In 1992, the US film professor Carol J Clover published Men, Women and Chain Saws: Gender in the Modern Horror Film (Princeton University Press). In it, she introduced the concept of the “final girl”, a female protagonist who survives the bloodbath to take on the slasher in the closing scenes. If the final girl is heroic, she is also a problematic figure, kept alive by the film-maker because of her sobriety or chastity while other women who have more fun get the axe. The sequel makes the final girl’s victory pyrrhic anyway.

Midway through Screen Violence, Chvrches’ intense fourth album, a song called Final Girl puts the well-worn horror trope to a more personal use. Lauren Mayberry – mouthpiece of the Glaswegian synth-pop trio – doesn’t want to “end up in a bodybag”. In 2019, Chvrches co-authored a huge tune, Here With Me, with Marshmello. The EDM DJ then went on to work with Chris Brown, the rapper convicted of violently assaulting Rihanna.

Chvrches tweeted their dismay. Trolls descended with rape and death threats. Chvrches beefed up their security and ploughed on, pondering the entertainment industry’s spinning moral compass, and their own mortality. (Covid obviously helped with that too.)

As the song Final Girl quietly considers fame’s curious ins and outs, Mayberry wonders whether she should be “screaming”. Elsewhere, she’s having “nightmares”, immune to the comfort of “lullabies”. “They’re reading my rites,” she sings on a song called Violent Delights.

At heart, Chvrches are a Glaswegian indie band, one who have parlayed their keen grasp of synth euphorics into the international pop big leagues. They have faced down trolls before. Although Mayberry, Iain Cook and Martin Doherty now routinely slug it out with factory-made, female-vocalist-featuring EDM-pop franchises – especially since their mainstream-facing Love Is Dead LP of 2018 – their formative years in the underground have always supplied this trio with a sharp and occasionally dark edge. It is an edge no more, but the defining feature of this pugilistic album.

A big, icy romp recorded by the three members in isolation until they could be reunited for the vocals and finishing touches, Screen Violence doubles down on film tropes, cosies up to horror auteur John Carpenter for remixes. It features Chvrches’ very best Cure homage, How Not to Drown, as a duet for the Cure’s main man, Robert Smith, now back in demand as a validating guest vocalist (cf Gorillaz’s Strange Timez) as delays plague the Cure’s 14th album and their bassist departs.

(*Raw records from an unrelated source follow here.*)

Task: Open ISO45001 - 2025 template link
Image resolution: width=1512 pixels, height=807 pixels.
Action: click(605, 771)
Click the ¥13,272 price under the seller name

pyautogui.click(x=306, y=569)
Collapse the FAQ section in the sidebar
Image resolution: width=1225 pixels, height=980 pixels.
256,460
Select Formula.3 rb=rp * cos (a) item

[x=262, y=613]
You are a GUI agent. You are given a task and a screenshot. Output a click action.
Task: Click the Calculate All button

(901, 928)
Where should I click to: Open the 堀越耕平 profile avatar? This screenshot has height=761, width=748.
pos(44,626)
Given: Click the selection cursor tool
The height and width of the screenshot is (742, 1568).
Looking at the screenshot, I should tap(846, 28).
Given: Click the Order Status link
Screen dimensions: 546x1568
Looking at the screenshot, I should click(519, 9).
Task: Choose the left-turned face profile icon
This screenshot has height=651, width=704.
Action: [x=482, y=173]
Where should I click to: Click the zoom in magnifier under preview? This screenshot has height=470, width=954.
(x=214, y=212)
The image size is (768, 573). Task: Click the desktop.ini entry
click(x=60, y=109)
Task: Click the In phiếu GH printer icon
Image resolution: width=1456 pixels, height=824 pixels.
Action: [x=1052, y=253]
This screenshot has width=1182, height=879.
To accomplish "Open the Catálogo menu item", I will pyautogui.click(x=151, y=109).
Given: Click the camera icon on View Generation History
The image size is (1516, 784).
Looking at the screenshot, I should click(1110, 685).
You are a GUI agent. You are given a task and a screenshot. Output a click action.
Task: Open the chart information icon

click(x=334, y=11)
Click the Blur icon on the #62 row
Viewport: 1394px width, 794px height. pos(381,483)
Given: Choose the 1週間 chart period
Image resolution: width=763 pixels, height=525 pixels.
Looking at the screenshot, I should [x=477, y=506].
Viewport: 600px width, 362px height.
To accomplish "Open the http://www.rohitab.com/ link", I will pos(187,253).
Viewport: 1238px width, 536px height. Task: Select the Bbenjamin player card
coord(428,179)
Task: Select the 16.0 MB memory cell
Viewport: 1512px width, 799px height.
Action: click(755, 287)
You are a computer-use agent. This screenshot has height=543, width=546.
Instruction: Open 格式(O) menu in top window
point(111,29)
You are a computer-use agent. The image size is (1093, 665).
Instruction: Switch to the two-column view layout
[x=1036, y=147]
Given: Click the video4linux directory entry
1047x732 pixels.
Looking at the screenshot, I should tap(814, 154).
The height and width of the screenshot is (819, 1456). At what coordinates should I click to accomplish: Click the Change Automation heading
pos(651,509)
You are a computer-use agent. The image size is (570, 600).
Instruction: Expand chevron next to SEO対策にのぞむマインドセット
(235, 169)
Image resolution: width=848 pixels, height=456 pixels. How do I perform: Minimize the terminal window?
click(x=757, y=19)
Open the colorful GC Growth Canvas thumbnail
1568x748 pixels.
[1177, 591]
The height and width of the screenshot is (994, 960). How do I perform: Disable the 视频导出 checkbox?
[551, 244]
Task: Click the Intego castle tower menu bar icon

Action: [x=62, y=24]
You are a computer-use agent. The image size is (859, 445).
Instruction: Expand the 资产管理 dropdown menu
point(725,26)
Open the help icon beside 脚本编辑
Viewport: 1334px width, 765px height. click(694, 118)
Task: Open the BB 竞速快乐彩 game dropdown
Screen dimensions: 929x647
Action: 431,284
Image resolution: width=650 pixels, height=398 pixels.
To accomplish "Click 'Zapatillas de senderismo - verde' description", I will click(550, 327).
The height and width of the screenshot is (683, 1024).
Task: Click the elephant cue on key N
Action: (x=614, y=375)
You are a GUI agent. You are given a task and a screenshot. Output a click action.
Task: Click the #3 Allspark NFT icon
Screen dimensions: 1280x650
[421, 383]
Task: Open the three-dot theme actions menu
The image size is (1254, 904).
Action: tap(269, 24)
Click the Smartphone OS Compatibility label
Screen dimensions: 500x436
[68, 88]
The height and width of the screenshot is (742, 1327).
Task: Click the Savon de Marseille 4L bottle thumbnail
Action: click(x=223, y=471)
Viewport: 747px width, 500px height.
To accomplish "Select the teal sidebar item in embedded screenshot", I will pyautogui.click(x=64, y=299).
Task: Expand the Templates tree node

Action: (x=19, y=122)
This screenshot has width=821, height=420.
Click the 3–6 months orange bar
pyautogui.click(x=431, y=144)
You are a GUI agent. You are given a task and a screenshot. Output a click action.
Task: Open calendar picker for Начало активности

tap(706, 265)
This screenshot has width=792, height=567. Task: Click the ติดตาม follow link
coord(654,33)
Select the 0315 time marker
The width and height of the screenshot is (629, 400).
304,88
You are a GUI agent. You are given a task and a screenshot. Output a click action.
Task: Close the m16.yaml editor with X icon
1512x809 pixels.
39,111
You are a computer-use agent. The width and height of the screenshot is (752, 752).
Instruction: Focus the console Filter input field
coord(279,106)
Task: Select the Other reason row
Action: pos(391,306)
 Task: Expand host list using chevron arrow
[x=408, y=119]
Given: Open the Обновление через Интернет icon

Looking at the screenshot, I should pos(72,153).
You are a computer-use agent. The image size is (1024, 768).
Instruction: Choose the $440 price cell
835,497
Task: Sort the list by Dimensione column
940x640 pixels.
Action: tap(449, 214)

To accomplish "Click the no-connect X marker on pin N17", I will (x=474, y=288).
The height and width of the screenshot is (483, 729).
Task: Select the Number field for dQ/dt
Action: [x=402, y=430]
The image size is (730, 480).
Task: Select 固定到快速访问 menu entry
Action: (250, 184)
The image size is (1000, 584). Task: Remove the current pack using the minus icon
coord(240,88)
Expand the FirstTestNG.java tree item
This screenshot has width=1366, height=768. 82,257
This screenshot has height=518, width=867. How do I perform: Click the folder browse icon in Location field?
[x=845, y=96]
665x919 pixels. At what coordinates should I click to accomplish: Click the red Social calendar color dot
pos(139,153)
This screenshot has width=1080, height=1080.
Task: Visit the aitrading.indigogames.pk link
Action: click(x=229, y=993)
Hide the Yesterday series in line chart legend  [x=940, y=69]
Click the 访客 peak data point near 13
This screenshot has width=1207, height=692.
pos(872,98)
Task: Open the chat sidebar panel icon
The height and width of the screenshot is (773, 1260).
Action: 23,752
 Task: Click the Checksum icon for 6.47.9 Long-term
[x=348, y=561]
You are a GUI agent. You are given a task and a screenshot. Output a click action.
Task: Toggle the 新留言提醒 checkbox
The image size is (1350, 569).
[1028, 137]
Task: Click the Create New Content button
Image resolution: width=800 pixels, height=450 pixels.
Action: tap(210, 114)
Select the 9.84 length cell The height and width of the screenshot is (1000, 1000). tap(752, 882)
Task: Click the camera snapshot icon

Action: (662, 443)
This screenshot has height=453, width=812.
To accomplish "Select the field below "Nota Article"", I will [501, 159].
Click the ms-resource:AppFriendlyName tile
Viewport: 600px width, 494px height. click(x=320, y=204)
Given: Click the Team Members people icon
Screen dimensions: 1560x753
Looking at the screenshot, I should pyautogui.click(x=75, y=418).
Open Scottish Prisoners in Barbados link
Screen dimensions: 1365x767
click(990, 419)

Of course, “screen violence” isn’t limited to 80s video nasties. It embraces the reality-distortion of the screens in our hands, as well as the pleasure of escapism: schlocky horror can still be an enjoyable displacement activity.

Inner horrors – self-doubt, regret, disillusionment – are all present and correct here too

Inner horrors – self-doubt, regret, disillusionment – are all present and correct here too, as Mayberry reflects on her own past behaviour on the album’s bookends, Asking for a Friend and Better If You Don’t. Even as Chvrches deal with the wider world, this is a highly personal album for the singer-songwriter. “Wish I’d reached out to my mother more,” she sings on Lullabies. Through it all, she comes out swinging – just like that final girl. Mayberry has even playfully bleached her hair blond in tribute to all those low-budget, high-brass movie heroines.

Then there’s another living nightmare: being gaslit by society, as well as your intimate partner. Chvrches have a song that absolutely nails that too: the massive, arena-seeking sledgehammer He Said She Said, a two-hander in which a “he” plays mind games with Mayberry’s “she”. It echoes the edicts of the wider culture. Be thin, but not too thin. Drink, but “don’t be a mess”. “It’s all in your head,” he sneers. “I feel like I’m losing my mind,” counters Mayberry, not unreasonably. If Chvrches’ sound can be bombastic, this is heft in the service of a massive theme.

Why do final girls survive? Because they are “good” girls, morally upstanding people-pleasers whose own pleasure takes a backseat to being nice and pretty. In film, those girls stay alive. Real life is much more complex.

Here, the song Good Girls decries the double standards women are forced to live under – and the endless parade of male artists whose misdeeds keep on being exposed. “Killing your idols is a chore, and it’s such a fucking bore, ’cause I don’t need them any more,” sings Mayberry. She’s done with being a good girl too. “I won’t apologise,” she declares unequivocally.